- REQUIREMENT: The data below holds the lines to copy: everything from the line containing "is (1032, 677)." to the line containing "is (2334, 1313).", both ends included, set down exactly.

=== DATA FOR THIS EXERCISE ===

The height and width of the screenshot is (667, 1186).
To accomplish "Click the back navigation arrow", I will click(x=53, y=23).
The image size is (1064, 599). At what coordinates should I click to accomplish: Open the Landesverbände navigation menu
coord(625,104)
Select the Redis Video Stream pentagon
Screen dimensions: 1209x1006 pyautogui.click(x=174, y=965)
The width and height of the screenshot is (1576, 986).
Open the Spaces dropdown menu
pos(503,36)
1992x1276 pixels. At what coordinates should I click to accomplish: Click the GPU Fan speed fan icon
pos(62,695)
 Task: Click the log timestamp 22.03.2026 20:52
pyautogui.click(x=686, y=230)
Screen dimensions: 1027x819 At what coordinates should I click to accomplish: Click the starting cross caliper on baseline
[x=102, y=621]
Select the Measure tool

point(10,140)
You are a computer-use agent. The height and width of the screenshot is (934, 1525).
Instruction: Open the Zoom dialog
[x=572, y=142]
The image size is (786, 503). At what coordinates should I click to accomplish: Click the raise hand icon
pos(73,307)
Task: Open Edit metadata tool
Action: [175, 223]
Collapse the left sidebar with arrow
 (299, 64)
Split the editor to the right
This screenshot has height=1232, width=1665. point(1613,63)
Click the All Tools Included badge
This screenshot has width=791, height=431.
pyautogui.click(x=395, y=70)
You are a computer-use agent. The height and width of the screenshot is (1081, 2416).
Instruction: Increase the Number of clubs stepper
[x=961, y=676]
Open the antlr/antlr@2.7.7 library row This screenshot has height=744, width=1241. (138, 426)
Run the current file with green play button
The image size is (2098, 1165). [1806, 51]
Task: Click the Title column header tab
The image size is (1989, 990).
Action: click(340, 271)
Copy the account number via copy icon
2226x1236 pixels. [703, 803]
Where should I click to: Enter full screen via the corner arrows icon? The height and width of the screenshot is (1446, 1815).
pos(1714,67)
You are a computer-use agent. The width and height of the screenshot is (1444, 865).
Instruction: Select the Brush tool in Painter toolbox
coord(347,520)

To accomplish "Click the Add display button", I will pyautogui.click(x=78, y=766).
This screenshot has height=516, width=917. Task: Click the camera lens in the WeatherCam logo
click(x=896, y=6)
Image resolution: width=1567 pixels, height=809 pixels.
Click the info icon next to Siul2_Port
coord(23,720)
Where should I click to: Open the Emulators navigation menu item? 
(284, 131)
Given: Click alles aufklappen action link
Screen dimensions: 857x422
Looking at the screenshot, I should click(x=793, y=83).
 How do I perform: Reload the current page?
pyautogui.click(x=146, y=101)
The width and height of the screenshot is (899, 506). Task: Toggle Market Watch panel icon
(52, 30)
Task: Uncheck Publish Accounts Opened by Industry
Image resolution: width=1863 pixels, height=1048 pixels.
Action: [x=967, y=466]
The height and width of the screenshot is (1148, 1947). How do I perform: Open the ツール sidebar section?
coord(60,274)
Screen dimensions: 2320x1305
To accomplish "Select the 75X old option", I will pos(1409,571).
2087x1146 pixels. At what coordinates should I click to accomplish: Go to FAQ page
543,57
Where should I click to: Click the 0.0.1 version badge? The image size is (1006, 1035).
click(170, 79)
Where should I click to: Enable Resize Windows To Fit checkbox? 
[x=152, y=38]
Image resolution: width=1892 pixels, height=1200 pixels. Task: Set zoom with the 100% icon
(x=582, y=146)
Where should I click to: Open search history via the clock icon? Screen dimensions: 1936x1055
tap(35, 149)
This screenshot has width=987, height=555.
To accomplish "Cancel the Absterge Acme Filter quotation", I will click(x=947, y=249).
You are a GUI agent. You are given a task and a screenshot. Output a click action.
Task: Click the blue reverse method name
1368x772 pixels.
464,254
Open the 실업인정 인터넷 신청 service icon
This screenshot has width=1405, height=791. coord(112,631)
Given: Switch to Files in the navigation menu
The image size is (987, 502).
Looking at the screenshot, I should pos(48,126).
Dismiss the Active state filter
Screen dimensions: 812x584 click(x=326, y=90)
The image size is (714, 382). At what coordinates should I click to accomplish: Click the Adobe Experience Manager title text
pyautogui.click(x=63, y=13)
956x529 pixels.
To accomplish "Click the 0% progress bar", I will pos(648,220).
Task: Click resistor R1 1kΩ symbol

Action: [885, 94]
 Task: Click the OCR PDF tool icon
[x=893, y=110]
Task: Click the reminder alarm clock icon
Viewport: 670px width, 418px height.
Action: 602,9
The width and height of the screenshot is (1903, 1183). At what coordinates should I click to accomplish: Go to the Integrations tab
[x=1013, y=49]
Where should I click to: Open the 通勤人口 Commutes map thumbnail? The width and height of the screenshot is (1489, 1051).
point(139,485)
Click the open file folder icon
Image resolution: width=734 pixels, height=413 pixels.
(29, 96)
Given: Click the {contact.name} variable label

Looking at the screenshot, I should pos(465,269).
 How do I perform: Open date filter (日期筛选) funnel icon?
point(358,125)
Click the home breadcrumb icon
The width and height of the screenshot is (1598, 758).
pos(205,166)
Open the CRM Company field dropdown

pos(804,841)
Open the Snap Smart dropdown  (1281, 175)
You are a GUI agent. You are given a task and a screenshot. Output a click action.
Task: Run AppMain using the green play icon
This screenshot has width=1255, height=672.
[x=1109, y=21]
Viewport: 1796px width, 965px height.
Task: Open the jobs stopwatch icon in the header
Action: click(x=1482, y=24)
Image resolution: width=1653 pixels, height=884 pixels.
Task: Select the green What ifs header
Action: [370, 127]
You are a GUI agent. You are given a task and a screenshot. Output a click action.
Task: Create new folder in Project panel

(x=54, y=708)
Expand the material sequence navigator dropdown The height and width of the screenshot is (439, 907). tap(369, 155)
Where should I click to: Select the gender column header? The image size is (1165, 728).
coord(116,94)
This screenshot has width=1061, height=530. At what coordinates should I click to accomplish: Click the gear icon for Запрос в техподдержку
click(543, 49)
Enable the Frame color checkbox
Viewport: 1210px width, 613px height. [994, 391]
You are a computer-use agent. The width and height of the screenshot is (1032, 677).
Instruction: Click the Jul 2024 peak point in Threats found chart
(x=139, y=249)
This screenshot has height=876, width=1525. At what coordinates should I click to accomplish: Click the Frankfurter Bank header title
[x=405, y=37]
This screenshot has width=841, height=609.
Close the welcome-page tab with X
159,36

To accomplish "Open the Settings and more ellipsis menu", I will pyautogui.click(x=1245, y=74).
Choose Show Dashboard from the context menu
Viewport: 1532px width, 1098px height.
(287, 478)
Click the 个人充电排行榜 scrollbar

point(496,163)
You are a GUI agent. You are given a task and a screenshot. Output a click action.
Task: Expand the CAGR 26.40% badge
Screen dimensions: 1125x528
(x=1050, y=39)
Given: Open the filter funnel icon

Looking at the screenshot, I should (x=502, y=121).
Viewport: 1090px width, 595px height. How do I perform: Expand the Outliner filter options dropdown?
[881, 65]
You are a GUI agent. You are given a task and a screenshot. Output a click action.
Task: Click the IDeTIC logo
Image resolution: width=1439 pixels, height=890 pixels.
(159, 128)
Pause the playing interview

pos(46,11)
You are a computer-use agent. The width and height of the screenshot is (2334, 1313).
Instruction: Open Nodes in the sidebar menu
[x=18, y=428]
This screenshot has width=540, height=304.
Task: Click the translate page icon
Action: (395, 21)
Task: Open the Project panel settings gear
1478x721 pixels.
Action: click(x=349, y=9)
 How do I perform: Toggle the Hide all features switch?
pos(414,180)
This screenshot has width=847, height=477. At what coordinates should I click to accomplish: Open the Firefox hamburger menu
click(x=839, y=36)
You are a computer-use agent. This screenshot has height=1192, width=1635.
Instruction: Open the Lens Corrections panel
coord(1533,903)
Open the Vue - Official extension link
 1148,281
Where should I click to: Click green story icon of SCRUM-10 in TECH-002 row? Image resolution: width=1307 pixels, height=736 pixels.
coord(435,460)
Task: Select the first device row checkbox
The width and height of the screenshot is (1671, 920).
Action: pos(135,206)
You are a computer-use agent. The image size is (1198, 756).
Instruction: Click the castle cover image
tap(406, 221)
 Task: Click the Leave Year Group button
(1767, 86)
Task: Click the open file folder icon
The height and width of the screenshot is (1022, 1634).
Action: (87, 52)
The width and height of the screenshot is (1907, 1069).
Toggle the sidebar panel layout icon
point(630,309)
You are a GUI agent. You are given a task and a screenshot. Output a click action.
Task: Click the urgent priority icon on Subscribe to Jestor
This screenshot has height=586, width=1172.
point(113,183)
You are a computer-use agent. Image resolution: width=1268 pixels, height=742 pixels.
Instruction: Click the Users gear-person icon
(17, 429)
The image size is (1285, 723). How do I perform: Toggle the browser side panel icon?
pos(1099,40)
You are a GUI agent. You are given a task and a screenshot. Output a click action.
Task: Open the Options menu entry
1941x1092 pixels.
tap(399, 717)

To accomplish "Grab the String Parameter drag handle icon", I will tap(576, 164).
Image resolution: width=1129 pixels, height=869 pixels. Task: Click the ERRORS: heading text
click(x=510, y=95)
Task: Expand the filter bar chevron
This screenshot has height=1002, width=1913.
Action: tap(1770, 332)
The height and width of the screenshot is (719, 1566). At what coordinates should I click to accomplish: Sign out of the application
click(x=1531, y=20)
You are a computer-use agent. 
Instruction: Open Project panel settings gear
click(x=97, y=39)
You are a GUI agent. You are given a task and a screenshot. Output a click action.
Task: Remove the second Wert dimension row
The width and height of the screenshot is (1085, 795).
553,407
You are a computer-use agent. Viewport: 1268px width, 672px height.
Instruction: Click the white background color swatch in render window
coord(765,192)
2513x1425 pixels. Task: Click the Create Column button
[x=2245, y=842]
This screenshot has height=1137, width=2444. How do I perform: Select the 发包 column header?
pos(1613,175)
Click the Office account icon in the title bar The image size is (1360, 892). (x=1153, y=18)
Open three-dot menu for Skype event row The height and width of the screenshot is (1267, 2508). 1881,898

===

- REPLY:
You are a computer-use agent. The width and height of the screenshot is (1032, 677).
Instruction: Click the Jul 2024 peak point in Threats found chart
(x=139, y=249)
This screenshot has height=876, width=1525. At what coordinates should I click to accomplish: Click the Frankfurter Bank header title
[x=405, y=37]
This screenshot has width=841, height=609.
Close the welcome-page tab with X
159,36

To accomplish "Open the Settings and more ellipsis menu", I will pyautogui.click(x=1245, y=74).
Choose Show Dashboard from the context menu
Viewport: 1532px width, 1098px height.
(287, 478)
Click the 个人充电排行榜 scrollbar

point(496,163)
You are a GUI agent. You are given a task and a screenshot. Output a click action.
Task: Expand the CAGR 26.40% badge
Screen dimensions: 1125x528
(x=1050, y=39)
Given: Open the filter funnel icon

Looking at the screenshot, I should (x=502, y=121).
Viewport: 1090px width, 595px height. How do I perform: Expand the Outliner filter options dropdown?
[881, 65]
You are a GUI agent. You are given a task and a screenshot. Output a click action.
Task: Click the IDeTIC logo
Image resolution: width=1439 pixels, height=890 pixels.
(159, 128)
Pause the playing interview

pos(46,11)
You are a computer-use agent. The width and height of the screenshot is (2334, 1313).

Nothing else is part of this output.